* **Supplied information**:
++++
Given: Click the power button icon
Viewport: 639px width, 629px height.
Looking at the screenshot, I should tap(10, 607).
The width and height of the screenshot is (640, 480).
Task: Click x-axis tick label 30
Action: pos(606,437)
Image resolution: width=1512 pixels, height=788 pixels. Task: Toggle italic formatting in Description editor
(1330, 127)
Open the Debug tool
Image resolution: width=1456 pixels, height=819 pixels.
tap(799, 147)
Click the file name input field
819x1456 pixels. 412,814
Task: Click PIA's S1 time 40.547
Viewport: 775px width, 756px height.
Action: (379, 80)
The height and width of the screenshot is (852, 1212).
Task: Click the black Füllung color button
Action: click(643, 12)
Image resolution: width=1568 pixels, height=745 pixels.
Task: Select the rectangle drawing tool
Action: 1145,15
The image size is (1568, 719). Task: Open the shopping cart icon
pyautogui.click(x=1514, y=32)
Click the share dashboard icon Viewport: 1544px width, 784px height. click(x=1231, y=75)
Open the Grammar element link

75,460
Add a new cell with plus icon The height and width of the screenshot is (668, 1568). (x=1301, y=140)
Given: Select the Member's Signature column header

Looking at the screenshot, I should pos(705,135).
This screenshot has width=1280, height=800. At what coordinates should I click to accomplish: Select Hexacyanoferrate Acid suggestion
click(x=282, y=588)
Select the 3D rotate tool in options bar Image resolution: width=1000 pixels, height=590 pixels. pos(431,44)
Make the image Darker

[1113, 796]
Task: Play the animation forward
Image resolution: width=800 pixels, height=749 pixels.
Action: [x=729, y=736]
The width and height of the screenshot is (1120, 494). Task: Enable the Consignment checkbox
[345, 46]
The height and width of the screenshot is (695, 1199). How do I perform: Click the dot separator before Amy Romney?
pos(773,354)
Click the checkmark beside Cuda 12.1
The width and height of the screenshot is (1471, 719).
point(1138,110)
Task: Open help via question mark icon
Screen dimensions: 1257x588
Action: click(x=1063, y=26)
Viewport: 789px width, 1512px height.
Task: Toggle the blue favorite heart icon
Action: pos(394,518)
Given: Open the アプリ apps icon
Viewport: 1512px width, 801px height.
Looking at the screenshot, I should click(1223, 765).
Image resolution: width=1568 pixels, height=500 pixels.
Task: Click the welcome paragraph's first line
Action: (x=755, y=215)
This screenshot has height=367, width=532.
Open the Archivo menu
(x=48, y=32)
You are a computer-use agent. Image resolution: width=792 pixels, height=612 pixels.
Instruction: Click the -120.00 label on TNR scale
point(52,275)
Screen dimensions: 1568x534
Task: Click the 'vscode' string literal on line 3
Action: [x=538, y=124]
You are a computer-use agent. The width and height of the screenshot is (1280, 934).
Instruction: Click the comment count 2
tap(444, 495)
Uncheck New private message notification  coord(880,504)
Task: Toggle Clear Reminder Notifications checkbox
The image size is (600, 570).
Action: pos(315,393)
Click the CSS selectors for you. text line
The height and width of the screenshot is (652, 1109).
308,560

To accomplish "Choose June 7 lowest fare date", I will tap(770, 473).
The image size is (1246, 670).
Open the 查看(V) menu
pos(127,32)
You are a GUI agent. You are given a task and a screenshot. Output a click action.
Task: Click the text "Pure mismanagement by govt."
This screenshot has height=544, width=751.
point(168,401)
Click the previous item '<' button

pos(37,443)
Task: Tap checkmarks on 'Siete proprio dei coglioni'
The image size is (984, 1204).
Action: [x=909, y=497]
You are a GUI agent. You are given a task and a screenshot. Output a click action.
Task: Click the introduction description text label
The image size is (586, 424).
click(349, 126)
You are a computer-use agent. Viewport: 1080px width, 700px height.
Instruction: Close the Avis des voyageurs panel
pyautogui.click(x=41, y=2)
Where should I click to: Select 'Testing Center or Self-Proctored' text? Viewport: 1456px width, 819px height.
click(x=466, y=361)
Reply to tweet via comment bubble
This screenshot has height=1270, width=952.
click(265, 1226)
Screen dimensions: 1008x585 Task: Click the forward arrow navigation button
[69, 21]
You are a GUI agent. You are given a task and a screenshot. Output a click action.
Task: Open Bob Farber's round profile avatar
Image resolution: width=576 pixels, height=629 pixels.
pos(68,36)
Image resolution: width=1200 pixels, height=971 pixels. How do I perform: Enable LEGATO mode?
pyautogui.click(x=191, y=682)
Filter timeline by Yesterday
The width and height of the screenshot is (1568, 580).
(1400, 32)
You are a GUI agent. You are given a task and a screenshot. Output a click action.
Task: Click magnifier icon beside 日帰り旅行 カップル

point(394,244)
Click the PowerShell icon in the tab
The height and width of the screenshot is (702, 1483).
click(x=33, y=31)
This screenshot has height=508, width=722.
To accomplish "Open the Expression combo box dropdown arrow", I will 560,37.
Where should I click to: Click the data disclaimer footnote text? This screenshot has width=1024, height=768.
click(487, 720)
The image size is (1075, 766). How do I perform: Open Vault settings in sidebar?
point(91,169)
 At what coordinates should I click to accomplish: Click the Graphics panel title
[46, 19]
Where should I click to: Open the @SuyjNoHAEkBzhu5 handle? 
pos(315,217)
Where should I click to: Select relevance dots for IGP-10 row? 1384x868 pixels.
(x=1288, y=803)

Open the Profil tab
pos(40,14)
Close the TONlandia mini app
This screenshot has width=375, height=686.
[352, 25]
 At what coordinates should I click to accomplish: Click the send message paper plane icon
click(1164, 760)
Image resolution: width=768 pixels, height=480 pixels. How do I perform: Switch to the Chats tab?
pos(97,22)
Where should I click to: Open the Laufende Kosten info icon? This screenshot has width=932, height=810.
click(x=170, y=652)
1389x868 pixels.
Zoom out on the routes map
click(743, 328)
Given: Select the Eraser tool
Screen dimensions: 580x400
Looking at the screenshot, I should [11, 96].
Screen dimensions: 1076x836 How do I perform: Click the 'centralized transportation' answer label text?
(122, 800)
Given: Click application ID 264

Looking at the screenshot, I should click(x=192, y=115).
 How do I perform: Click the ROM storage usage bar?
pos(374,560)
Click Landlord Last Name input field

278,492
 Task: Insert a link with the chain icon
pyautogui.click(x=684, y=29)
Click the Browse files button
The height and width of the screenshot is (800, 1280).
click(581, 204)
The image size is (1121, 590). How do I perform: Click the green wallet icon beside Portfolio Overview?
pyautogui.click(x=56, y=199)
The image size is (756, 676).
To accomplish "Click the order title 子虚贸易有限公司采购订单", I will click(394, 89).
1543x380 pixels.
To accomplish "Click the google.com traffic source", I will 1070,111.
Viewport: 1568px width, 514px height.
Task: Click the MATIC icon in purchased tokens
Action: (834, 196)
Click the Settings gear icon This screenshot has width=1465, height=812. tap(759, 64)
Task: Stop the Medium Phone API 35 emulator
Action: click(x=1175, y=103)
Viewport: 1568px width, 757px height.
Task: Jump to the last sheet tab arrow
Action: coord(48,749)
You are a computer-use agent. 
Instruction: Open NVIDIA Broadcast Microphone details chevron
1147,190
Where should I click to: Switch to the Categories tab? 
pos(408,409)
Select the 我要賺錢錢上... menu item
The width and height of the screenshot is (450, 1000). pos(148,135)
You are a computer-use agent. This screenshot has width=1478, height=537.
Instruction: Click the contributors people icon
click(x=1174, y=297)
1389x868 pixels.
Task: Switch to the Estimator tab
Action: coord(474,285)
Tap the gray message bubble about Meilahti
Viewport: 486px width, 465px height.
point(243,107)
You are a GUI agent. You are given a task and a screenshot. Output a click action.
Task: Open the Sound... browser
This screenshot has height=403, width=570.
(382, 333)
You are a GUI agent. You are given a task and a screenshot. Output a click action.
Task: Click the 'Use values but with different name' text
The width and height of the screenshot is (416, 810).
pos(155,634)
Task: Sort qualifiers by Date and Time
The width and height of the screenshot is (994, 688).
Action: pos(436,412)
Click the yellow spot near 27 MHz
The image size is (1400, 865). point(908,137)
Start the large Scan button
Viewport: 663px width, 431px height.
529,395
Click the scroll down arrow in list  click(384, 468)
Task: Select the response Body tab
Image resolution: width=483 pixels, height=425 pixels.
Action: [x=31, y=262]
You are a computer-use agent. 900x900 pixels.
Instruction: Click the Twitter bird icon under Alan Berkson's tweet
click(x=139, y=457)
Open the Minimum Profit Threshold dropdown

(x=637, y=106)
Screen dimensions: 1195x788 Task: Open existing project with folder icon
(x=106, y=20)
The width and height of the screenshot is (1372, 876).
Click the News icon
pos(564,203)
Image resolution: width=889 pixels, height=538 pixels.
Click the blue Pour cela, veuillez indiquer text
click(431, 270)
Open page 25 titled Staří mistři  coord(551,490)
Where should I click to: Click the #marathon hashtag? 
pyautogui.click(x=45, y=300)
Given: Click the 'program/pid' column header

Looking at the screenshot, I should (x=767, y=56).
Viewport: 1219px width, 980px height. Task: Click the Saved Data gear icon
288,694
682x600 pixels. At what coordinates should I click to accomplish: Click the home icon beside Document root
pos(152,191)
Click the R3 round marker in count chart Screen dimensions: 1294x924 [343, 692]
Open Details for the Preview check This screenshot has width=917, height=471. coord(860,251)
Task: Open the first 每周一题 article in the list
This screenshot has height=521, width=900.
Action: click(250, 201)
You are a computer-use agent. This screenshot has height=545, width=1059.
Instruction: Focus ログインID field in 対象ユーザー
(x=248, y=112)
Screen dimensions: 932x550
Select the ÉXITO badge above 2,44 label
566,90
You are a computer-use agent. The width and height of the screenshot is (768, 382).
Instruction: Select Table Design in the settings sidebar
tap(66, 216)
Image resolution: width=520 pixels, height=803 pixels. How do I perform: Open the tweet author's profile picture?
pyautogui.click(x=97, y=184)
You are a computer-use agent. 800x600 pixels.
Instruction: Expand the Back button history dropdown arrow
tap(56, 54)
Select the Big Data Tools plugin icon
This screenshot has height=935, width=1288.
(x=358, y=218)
++++
* **Task to carry out**: Could you say how many lines of the entries contain the string "bubble"? Only the number should be given.

* **Final answer**: 2